● Exercise details: In the listing below, start your output at the line with "This screenshot has width=1553, height=820." and end it after the line with "Task: Select the 2025-01-27 date row", copying every line exactly.

━━━━━ Given records

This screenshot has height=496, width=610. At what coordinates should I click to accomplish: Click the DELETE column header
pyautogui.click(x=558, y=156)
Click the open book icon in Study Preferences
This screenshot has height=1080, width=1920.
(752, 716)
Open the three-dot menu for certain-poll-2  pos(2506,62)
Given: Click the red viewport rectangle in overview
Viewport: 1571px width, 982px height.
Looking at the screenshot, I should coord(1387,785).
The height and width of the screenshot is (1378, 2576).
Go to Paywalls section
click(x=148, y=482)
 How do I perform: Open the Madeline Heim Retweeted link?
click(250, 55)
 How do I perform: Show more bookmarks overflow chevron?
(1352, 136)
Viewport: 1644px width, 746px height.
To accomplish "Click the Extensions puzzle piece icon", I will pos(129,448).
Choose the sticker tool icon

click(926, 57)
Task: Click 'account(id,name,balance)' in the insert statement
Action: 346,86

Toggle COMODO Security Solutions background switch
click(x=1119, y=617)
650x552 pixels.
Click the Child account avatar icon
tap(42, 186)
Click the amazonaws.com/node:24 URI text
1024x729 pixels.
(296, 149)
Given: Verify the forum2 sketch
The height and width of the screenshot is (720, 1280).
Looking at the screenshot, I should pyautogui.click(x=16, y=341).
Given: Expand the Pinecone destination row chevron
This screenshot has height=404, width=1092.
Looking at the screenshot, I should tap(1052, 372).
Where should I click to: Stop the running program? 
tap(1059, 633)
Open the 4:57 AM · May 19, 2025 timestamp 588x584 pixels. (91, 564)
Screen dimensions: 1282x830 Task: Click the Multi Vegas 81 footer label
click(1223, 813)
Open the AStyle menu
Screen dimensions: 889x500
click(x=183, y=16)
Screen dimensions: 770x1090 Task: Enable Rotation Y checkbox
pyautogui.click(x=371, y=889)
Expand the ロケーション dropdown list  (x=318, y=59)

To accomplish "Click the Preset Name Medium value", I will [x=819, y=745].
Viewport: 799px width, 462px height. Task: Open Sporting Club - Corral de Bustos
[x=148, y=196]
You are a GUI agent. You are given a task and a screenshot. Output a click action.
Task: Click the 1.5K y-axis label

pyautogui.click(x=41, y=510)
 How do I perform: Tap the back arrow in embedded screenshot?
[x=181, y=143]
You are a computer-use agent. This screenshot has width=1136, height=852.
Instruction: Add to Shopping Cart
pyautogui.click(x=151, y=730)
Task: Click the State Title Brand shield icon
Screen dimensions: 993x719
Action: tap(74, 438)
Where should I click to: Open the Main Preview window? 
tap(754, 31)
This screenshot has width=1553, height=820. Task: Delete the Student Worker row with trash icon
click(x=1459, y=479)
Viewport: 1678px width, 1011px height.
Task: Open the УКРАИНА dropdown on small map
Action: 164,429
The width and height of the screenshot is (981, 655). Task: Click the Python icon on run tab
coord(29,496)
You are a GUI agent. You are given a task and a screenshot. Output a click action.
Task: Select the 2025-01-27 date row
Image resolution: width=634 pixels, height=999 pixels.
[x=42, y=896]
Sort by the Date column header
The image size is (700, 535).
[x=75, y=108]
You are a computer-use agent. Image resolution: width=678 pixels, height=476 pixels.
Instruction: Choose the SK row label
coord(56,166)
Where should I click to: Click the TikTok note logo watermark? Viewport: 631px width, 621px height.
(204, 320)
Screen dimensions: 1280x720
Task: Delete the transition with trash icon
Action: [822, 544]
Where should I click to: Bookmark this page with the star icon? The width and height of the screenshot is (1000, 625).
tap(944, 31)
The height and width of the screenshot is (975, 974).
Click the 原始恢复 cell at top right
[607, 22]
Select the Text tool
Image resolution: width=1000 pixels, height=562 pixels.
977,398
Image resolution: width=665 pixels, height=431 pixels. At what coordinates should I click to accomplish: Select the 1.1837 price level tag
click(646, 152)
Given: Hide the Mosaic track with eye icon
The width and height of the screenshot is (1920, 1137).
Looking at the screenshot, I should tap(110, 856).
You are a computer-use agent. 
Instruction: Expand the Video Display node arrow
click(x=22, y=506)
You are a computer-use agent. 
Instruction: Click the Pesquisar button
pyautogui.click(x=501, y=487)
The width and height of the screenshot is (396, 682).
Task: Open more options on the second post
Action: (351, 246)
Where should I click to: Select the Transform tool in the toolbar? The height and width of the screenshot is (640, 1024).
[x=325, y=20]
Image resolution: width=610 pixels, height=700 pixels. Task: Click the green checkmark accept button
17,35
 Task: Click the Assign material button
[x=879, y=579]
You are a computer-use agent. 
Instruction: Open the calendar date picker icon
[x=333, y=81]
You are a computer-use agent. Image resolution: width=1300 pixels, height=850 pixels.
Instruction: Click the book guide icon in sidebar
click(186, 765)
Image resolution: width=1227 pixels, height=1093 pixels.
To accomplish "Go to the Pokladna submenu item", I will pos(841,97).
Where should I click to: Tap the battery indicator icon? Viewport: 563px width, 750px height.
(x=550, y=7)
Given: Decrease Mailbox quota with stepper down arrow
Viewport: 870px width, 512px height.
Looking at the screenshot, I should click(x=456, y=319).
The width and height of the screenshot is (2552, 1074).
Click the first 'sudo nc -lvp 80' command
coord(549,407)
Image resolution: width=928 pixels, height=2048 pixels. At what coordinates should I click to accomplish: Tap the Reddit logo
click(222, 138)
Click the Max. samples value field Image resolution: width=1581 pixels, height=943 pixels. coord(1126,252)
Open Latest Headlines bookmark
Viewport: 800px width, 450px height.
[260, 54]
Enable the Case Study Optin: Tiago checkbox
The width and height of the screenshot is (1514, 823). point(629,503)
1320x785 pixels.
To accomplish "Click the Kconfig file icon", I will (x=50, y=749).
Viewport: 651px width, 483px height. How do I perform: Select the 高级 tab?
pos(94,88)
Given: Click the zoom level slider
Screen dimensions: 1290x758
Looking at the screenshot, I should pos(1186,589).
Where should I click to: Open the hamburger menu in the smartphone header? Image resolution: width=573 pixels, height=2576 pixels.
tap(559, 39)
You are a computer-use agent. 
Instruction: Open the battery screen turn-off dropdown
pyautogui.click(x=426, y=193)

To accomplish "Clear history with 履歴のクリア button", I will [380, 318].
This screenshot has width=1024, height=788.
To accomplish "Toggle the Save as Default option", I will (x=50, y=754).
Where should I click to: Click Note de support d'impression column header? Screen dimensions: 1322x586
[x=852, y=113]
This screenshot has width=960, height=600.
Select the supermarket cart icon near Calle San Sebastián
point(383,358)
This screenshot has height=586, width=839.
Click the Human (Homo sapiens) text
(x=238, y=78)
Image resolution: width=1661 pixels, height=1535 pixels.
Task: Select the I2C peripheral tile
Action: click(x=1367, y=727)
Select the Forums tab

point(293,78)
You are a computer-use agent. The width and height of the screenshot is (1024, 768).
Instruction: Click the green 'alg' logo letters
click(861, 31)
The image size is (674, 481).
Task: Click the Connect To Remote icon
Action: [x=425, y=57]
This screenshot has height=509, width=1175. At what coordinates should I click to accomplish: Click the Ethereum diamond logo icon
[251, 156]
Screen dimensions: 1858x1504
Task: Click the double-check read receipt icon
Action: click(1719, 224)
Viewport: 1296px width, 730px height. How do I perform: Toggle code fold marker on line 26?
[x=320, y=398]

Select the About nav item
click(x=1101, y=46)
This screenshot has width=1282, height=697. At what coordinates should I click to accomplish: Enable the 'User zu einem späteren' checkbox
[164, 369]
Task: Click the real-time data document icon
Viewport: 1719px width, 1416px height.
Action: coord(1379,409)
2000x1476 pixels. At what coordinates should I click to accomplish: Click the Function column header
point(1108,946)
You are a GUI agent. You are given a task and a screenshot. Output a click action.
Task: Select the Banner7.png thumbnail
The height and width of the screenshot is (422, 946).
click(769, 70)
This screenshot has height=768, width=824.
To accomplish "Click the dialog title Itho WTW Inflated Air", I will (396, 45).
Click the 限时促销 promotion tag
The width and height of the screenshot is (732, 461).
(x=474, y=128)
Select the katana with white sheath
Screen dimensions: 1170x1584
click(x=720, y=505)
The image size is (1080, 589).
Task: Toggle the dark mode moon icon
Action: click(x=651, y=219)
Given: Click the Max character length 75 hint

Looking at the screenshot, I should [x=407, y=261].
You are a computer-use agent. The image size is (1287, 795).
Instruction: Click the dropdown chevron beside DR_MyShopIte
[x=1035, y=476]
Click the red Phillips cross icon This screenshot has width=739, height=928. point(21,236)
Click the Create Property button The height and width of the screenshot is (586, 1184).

━━━━━━━━━━

● Result:
This screenshot has width=1553, height=820. Task: Delete the Student Worker row with trash icon
click(x=1459, y=479)
Viewport: 1678px width, 1011px height.
Task: Open the УКРАИНА dropdown on small map
Action: 164,429
The width and height of the screenshot is (981, 655). Task: Click the Python icon on run tab
coord(29,496)
You are a GUI agent. You are given a task and a screenshot. Output a click action.
Task: Select the 2025-01-27 date row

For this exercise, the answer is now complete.